Over the few months the cart has been open, Thompson said she’s also been able to identify which products sell the most and how much of a certain item she should order on a regular basis, processes that initially were a little mystifying.
“Iris is great,” said Krim. “She has kids. She started a new business. … Framingham State students are just awesome and I’m so happy we have a center that really works with the students.”
Although Thompson has enjoyed her experience at the coffee cart, there are aspects of the venture she wished had played out differently.
Although Thompson thought she had complete freedom, there were limits to what she could accomplish given the cart’s size and the fact that it is hosted inside a university.
“I had a complete idea in my head of what a coffee shop should look like, but this was just a mini-version of a coffee shop. There were a lot of limitations.”
For one, because the cart doesn’t have a sink, the coffee has to be prepared in a separate room in Hemenway Hall.
Additionally, the cart doesn’t accept dining dollars or credit cards as payment, although, according to Hardie, it may in the future.
Another problem, Thompson said, is that it’s difficult to bring outside products from vendors that haven’t gone through Sodexo, because the cart gets its food inventory from the company, while it gets its coffee delivered from Red Barn Coffee Roasters.
“We tried to bring in fresh muffins from my classmate Josh, who owns his own coffee shop, but that didn’t work,” she said. “We brought them in and then we were told we couldn’t have them because there are certain procedures to bring food on campus.”
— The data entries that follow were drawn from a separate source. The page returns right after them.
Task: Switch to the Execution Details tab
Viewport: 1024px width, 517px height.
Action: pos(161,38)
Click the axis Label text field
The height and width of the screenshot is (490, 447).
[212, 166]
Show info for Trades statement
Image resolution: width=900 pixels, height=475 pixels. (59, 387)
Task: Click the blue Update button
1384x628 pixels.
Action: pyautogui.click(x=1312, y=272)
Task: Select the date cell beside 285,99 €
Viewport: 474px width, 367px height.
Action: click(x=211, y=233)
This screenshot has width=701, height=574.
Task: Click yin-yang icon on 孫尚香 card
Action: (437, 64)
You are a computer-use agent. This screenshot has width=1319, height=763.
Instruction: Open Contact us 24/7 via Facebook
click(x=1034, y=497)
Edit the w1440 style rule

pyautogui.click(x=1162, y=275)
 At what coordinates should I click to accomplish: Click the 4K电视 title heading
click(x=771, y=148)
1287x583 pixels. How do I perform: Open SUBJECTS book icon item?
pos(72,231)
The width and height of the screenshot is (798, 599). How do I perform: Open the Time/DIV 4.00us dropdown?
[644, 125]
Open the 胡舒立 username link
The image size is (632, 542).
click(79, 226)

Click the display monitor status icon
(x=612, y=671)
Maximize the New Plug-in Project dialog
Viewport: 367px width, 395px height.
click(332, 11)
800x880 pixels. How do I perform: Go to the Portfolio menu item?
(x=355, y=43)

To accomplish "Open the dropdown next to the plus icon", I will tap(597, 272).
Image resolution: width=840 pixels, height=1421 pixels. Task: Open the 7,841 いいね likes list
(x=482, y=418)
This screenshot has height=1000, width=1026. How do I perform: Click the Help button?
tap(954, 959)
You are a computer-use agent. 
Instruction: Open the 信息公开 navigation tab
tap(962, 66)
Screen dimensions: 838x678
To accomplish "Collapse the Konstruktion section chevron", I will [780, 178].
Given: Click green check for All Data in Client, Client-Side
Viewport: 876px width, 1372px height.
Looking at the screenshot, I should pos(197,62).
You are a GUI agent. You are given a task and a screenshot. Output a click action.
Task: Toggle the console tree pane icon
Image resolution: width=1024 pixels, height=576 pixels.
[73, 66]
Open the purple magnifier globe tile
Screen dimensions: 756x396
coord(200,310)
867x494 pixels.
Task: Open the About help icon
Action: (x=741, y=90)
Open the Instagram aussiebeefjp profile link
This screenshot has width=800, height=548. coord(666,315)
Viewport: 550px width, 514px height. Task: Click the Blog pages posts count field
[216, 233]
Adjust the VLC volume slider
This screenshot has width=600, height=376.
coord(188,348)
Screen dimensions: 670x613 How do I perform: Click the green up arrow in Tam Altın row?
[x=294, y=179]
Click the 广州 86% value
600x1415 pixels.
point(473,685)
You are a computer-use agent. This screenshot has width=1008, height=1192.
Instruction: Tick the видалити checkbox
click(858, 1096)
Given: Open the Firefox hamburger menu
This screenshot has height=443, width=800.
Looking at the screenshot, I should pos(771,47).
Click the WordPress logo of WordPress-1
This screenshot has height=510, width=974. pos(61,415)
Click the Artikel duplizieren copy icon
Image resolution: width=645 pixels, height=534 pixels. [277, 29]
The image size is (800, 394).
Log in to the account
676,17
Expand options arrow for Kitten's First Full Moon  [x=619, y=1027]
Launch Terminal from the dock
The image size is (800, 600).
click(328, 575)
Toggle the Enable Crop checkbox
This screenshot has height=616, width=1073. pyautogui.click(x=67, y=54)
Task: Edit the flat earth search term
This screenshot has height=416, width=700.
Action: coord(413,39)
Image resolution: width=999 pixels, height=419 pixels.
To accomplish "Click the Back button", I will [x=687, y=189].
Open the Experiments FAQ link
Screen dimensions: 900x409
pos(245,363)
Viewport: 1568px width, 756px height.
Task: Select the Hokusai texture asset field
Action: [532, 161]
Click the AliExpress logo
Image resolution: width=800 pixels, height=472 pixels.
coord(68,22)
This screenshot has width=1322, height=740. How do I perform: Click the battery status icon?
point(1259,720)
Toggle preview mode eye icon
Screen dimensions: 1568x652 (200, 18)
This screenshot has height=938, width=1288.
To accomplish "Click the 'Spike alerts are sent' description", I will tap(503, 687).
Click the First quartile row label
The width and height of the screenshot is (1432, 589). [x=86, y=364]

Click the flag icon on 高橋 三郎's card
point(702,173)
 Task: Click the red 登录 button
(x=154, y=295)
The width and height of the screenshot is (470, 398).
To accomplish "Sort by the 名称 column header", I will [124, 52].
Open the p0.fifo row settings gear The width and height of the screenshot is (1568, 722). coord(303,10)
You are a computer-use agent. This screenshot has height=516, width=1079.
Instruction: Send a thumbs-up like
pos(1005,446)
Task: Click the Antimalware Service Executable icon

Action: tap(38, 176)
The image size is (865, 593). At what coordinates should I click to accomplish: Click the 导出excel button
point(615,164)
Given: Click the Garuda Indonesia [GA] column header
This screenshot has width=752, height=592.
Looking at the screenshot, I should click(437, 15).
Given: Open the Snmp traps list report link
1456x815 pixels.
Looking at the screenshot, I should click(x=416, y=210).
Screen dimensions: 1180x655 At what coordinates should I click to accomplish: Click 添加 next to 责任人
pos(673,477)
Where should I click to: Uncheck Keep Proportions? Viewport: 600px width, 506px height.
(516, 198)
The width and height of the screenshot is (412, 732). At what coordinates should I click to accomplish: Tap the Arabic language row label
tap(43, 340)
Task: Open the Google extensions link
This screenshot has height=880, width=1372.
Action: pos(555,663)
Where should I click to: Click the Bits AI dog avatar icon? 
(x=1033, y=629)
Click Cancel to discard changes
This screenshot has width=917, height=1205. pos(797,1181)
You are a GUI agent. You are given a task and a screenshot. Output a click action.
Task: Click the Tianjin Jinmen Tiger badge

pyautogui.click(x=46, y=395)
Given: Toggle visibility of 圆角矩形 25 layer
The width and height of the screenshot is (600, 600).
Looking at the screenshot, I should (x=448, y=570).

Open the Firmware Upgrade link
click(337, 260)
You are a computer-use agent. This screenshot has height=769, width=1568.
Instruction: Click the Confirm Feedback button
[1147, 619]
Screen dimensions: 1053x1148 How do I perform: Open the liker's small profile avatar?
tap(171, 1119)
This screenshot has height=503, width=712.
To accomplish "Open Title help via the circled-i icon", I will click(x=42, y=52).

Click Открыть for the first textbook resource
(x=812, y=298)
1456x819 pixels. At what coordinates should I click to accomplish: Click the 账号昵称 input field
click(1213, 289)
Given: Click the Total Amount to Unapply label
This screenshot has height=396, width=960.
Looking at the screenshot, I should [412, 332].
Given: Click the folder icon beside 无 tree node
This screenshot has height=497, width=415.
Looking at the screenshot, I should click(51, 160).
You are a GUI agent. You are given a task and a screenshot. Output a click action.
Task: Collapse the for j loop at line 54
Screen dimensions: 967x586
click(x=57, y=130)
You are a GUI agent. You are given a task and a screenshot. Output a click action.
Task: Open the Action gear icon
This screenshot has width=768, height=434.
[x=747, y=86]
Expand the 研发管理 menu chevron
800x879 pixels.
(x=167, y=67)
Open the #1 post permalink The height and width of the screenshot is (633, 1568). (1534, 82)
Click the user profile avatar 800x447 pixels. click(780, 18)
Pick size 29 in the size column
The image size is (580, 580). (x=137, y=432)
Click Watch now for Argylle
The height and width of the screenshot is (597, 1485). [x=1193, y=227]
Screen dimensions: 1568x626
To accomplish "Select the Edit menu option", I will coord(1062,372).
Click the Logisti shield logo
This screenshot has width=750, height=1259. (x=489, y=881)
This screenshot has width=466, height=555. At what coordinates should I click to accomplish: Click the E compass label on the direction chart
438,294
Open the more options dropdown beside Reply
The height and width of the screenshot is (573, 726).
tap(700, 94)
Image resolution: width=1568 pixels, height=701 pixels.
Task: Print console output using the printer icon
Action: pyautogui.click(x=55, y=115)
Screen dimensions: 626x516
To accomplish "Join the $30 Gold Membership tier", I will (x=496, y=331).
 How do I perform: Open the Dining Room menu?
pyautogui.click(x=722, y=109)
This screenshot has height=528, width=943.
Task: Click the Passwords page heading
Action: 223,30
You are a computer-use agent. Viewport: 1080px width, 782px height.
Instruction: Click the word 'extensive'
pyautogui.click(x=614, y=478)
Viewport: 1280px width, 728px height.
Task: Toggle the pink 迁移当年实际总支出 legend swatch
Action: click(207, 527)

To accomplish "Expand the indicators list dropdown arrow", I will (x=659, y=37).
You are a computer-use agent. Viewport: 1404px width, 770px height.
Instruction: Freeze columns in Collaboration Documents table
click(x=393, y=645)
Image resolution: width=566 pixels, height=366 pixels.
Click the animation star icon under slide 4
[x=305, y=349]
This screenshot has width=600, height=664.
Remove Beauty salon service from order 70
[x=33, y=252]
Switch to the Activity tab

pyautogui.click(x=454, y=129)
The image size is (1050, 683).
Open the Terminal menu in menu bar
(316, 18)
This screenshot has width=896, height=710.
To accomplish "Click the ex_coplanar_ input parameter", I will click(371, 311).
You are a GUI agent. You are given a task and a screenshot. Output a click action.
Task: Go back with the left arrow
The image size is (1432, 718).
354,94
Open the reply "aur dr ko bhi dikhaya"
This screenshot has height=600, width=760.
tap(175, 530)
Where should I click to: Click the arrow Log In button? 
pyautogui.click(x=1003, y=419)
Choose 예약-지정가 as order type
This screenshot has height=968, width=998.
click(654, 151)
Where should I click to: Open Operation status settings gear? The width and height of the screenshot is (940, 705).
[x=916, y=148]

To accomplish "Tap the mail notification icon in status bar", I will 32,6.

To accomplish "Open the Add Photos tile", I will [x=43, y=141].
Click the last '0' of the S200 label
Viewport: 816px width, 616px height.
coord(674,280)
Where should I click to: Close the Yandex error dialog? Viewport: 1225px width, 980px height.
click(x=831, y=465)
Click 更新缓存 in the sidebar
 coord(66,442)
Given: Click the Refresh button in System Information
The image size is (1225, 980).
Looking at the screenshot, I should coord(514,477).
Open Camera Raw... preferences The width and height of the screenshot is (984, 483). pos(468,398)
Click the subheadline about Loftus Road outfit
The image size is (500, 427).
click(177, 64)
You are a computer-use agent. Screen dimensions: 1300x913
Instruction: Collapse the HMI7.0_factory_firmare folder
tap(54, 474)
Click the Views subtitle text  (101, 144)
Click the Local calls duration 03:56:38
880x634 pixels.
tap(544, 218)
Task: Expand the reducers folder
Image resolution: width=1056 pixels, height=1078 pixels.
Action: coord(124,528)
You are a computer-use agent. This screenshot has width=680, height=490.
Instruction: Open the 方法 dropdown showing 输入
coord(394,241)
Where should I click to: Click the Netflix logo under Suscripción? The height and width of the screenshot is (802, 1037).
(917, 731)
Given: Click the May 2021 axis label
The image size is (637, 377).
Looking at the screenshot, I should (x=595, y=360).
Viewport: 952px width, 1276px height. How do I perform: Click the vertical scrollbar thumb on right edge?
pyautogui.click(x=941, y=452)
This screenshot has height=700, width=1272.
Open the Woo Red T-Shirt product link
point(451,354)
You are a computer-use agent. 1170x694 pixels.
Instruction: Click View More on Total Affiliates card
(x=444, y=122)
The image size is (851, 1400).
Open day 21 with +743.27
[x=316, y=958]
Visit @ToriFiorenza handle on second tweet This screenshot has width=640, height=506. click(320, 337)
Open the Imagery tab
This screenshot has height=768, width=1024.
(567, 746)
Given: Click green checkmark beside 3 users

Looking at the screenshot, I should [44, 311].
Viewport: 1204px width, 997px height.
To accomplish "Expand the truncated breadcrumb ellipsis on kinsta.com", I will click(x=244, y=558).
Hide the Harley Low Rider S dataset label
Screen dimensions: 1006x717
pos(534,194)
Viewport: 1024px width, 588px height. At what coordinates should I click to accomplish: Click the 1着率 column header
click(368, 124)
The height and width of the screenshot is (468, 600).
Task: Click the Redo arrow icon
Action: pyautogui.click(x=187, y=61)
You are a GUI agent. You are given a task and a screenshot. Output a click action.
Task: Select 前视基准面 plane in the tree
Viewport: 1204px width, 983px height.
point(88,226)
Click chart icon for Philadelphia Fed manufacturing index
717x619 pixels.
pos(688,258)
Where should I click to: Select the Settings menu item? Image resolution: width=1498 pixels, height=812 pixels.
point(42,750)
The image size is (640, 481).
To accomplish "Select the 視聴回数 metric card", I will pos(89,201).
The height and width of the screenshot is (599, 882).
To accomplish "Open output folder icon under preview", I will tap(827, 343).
Right now, the coffee cart also isn’t profitable, but, according to Hardie, at the moment that isn’t the Innovation Center’s biggest concern. What’s more important is that the cart serves as an educational tool for students and advertisement for the center.
“We aren’t trying to be a profitable service enterprise,” he said. “We don’t have the pressure of a coffee shop in the market because we are here on campus. We’re really more about the operations and planning and the strategy. Whether or not we’re profitable is less of an issue.”
Although the cart has student staffers, it’s essential one student serve as the lead manager of the cart.
And luckily, Thompson said, the coffee cart will be passed on to her successor, who will have their own opportunity to expand the cart’s offerings.
As part of the independent study class, Thompson was also tasked with writing up a manual outlining the process of managing the cart. Thompson said the manual will be used to train new employees and the new manager.
And while Thompson looks back at her own first day managing the cart with some regrets, she can rest easy knowing that, at least for professor Krim, his coffee filled with coffee grains wasn’t too bad.
“I thought she had invented a new type of coffee with the grounds in,” he said.